(Click-target data)
--- START ---
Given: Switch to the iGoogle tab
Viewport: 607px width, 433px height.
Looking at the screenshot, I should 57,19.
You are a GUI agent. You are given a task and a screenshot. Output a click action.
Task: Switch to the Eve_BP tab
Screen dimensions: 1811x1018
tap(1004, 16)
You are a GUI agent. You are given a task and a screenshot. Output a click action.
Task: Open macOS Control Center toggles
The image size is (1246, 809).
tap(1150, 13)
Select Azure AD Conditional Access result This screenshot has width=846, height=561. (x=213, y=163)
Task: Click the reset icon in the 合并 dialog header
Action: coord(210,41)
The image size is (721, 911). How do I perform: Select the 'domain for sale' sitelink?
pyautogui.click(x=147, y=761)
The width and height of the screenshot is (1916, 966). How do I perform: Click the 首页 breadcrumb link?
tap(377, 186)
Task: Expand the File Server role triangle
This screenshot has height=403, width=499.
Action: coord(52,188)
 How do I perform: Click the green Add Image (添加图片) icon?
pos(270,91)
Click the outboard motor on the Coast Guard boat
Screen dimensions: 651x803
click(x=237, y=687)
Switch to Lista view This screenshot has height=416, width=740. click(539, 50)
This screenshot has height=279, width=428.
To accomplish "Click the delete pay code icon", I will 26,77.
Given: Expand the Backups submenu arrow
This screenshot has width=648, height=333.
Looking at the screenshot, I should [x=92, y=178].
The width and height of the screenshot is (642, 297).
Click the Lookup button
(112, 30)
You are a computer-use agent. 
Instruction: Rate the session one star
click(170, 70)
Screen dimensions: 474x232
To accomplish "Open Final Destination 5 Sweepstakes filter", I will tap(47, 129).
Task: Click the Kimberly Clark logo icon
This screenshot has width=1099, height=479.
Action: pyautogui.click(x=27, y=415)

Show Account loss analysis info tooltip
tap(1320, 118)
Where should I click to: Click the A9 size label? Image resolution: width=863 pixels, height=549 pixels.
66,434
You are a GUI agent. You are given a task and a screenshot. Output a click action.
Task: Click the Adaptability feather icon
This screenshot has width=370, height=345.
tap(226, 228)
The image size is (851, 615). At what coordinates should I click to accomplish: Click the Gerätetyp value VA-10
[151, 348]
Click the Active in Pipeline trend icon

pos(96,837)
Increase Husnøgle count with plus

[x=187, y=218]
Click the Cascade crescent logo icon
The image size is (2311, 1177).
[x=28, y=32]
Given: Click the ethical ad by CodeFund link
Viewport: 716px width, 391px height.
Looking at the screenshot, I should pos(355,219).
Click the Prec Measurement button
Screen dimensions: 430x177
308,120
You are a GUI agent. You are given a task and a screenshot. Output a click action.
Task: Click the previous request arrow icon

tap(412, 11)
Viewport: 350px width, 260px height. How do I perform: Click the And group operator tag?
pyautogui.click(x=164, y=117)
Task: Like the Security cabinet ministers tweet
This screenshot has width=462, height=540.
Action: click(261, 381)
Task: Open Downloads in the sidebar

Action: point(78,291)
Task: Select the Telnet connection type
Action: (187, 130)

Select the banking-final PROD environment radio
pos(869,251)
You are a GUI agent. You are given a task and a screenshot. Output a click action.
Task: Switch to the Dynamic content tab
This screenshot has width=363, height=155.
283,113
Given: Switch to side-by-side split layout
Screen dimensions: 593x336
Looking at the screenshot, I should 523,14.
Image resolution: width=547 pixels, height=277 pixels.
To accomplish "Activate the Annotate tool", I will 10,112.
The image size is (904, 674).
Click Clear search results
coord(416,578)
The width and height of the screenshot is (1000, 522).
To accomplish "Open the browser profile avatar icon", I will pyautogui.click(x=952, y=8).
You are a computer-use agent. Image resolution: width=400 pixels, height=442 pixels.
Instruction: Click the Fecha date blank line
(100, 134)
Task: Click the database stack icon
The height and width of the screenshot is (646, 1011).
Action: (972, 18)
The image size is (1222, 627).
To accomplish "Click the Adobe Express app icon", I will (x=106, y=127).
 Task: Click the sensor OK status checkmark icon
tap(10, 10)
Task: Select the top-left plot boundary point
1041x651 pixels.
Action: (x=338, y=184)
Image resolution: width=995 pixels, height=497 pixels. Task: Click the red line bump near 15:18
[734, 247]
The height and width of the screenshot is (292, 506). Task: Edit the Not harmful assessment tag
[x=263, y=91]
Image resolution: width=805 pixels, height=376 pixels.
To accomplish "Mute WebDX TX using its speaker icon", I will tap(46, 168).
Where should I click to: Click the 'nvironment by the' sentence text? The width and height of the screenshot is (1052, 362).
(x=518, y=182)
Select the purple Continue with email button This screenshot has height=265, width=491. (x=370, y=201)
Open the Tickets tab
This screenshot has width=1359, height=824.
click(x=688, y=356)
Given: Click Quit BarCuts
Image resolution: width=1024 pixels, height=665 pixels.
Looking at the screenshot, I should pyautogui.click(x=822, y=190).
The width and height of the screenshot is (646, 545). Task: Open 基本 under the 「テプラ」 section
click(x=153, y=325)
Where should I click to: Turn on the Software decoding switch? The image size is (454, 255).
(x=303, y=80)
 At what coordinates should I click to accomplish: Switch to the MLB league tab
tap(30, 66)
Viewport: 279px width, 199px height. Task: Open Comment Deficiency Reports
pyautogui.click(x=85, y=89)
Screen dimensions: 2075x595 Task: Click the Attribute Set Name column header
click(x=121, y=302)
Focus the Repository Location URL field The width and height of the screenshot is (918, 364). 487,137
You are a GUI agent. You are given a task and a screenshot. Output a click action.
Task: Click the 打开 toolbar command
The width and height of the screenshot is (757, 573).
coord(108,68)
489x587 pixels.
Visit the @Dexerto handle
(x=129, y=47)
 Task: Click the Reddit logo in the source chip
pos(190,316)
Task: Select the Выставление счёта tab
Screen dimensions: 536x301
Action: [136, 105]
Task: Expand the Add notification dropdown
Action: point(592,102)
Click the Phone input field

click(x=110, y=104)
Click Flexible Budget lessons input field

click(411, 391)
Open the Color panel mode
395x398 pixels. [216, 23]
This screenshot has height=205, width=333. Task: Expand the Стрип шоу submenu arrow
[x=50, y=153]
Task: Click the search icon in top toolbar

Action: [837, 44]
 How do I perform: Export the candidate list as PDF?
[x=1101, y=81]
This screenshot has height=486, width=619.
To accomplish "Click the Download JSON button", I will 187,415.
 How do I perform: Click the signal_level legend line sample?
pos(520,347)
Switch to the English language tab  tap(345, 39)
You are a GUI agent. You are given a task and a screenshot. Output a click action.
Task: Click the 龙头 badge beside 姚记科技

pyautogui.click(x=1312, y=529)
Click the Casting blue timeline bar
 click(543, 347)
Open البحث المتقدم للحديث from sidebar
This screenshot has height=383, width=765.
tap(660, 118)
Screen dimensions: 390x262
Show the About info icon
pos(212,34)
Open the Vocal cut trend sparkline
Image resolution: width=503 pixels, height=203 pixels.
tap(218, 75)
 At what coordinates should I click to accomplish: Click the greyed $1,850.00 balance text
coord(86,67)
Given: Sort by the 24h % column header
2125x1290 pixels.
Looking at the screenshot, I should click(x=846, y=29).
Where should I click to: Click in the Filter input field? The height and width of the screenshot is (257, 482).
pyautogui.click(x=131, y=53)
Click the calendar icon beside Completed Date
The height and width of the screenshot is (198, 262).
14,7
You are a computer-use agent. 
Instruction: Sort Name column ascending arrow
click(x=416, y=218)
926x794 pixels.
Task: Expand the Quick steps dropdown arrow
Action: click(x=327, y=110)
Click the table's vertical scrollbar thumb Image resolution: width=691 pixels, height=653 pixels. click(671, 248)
--- END ---
■ **Task goal**
Copy out the data above, swapping every "GUI agent" for "GUI assistant" and keeping all else unchanged.

■ **Solution for this task**
Given: Switch to the iGoogle tab
Viewport: 607px width, 433px height.
Looking at the screenshot, I should 57,19.
You are a GUI assistant. You are given a task and a screenshot. Output a click action.
Task: Switch to the Eve_BP tab
Screen dimensions: 1811x1018
tap(1004, 16)
You are a GUI assistant. You are given a task and a screenshot. Output a click action.
Task: Open macOS Control Center toggles
The image size is (1246, 809).
tap(1150, 13)
Select Azure AD Conditional Access result This screenshot has width=846, height=561. (x=213, y=163)
Task: Click the reset icon in the 合并 dialog header
Action: coord(210,41)
The image size is (721, 911). How do I perform: Select the 'domain for sale' sitelink?
pyautogui.click(x=147, y=761)
The width and height of the screenshot is (1916, 966). How do I perform: Click the 首页 breadcrumb link?
tap(377, 186)
Task: Expand the File Server role triangle
This screenshot has height=403, width=499.
Action: coord(52,188)
 How do I perform: Click the green Add Image (添加图片) icon?
pos(270,91)
Click the outboard motor on the Coast Guard boat
Screen dimensions: 651x803
click(x=237, y=687)
Switch to Lista view This screenshot has height=416, width=740. click(539, 50)
This screenshot has height=279, width=428.
To accomplish "Click the delete pay code icon", I will 26,77.
Given: Expand the Backups submenu arrow
This screenshot has width=648, height=333.
Looking at the screenshot, I should [x=92, y=178].
The width and height of the screenshot is (642, 297).
Click the Lookup button
(112, 30)
You are a computer-use agent. 
Instruction: Rate the session one star
click(170, 70)
Screen dimensions: 474x232
To accomplish "Open Final Destination 5 Sweepstakes filter", I will tap(47, 129).
Task: Click the Kimberly Clark logo icon
This screenshot has width=1099, height=479.
Action: pyautogui.click(x=27, y=415)

Show Account loss analysis info tooltip
tap(1320, 118)
Where should I click to: Click the A9 size label? Image resolution: width=863 pixels, height=549 pixels.
66,434
You are a GUI assistant. You are given a task and a screenshot. Output a click action.
Task: Click the Adaptability feather icon
This screenshot has width=370, height=345.
tap(226, 228)
The image size is (851, 615). At what coordinates should I click to accomplish: Click the Gerätetyp value VA-10
[151, 348]
Click the Active in Pipeline trend icon

pos(96,837)
Increase Husnøgle count with plus

[x=187, y=218]
Click the Cascade crescent logo icon
The image size is (2311, 1177).
[x=28, y=32]
Given: Click the ethical ad by CodeFund link
Viewport: 716px width, 391px height.
Looking at the screenshot, I should pos(355,219).
Click the Prec Measurement button
Screen dimensions: 430x177
308,120
You are a GUI assistant. You are given a task and a screenshot. Output a click action.
Task: Click the previous request arrow icon

tap(412, 11)
Viewport: 350px width, 260px height. How do I perform: Click the And group operator tag?
pyautogui.click(x=164, y=117)
Task: Like the Security cabinet ministers tweet
This screenshot has width=462, height=540.
Action: click(261, 381)
Task: Open Downloads in the sidebar

Action: point(78,291)
Task: Select the Telnet connection type
Action: (187, 130)

Select the banking-final PROD environment radio
pos(869,251)
You are a GUI assistant. You are given a task and a screenshot. Output a click action.
Task: Switch to the Dynamic content tab
This screenshot has width=363, height=155.
283,113
Given: Switch to side-by-side split layout
Screen dimensions: 593x336
Looking at the screenshot, I should 523,14.
Image resolution: width=547 pixels, height=277 pixels.
To accomplish "Activate the Annotate tool", I will 10,112.
The image size is (904, 674).
Click Clear search results
coord(416,578)
The width and height of the screenshot is (1000, 522).
To accomplish "Open the browser profile avatar icon", I will pyautogui.click(x=952, y=8).
You are a computer-use agent. Image resolution: width=400 pixels, height=442 pixels.
Instruction: Click the Fecha date blank line
(100, 134)
Task: Click the database stack icon
The height and width of the screenshot is (646, 1011).
Action: (972, 18)
The image size is (1222, 627).
To accomplish "Click the Adobe Express app icon", I will (x=106, y=127).
 Task: Click the sensor OK status checkmark icon
tap(10, 10)
Task: Select the top-left plot boundary point
1041x651 pixels.
Action: (x=338, y=184)
Image resolution: width=995 pixels, height=497 pixels. Task: Click the red line bump near 15:18
[734, 247]
The height and width of the screenshot is (292, 506). Task: Edit the Not harmful assessment tag
[x=263, y=91]
Image resolution: width=805 pixels, height=376 pixels.
To accomplish "Mute WebDX TX using its speaker icon", I will tap(46, 168).
Where should I click to: Click the 'nvironment by the' sentence text? The width and height of the screenshot is (1052, 362).
(x=518, y=182)
Select the purple Continue with email button This screenshot has height=265, width=491. (x=370, y=201)
Open the Tickets tab
This screenshot has width=1359, height=824.
click(x=688, y=356)
Given: Click Quit BarCuts
Image resolution: width=1024 pixels, height=665 pixels.
Looking at the screenshot, I should pyautogui.click(x=822, y=190).
The width and height of the screenshot is (646, 545). Task: Open 基本 under the 「テプラ」 section
click(x=153, y=325)
Where should I click to: Turn on the Software decoding switch? The image size is (454, 255).
(x=303, y=80)
 At what coordinates should I click to accomplish: Switch to the MLB league tab
tap(30, 66)
Viewport: 279px width, 199px height. Task: Open Comment Deficiency Reports
pyautogui.click(x=85, y=89)
Screen dimensions: 2075x595 Task: Click the Attribute Set Name column header
click(x=121, y=302)
Focus the Repository Location URL field The width and height of the screenshot is (918, 364). 487,137
You are a GUI assistant. You are given a task and a screenshot. Output a click action.
Task: Click the 打开 toolbar command
The width and height of the screenshot is (757, 573).
coord(108,68)
489x587 pixels.
Visit the @Dexerto handle
(x=129, y=47)
 Task: Click the Reddit logo in the source chip
pos(190,316)
Task: Select the Выставление счёта tab
Screen dimensions: 536x301
Action: [136, 105]
Task: Expand the Add notification dropdown
Action: point(592,102)
Click the Phone input field

click(x=110, y=104)
Click Flexible Budget lessons input field

click(411, 391)
Open the Color panel mode
395x398 pixels. [216, 23]
This screenshot has height=205, width=333. Task: Expand the Стрип шоу submenu arrow
[x=50, y=153]
Task: Click the search icon in top toolbar

Action: [837, 44]
 How do I perform: Export the candidate list as PDF?
[x=1101, y=81]
This screenshot has height=486, width=619.
To accomplish "Click the Download JSON button", I will 187,415.
 How do I perform: Click the signal_level legend line sample?
pos(520,347)
Switch to the English language tab  tap(345, 39)
You are a GUI assistant. You are given a task and a screenshot. Output a click action.
Task: Click the 龙头 badge beside 姚记科技

pyautogui.click(x=1312, y=529)
Click the Casting blue timeline bar
 click(543, 347)
Open البحث المتقدم للحديث from sidebar
This screenshot has height=383, width=765.
tap(660, 118)
Screen dimensions: 390x262
Show the About info icon
pos(212,34)
Open the Vocal cut trend sparkline
Image resolution: width=503 pixels, height=203 pixels.
tap(218, 75)
 At what coordinates should I click to accomplish: Click the greyed $1,850.00 balance text
coord(86,67)
Given: Sort by the 24h % column header
2125x1290 pixels.
Looking at the screenshot, I should click(x=846, y=29).
Where should I click to: Click in the Filter input field? The height and width of the screenshot is (257, 482).
pyautogui.click(x=131, y=53)
Click the calendar icon beside Completed Date
The height and width of the screenshot is (198, 262).
14,7
You are a computer-use agent. 
Instruction: Sort Name column ascending arrow
click(x=416, y=218)
926x794 pixels.
Task: Expand the Quick steps dropdown arrow
Action: click(x=327, y=110)
Click the table's vertical scrollbar thumb Image resolution: width=691 pixels, height=653 pixels. click(671, 248)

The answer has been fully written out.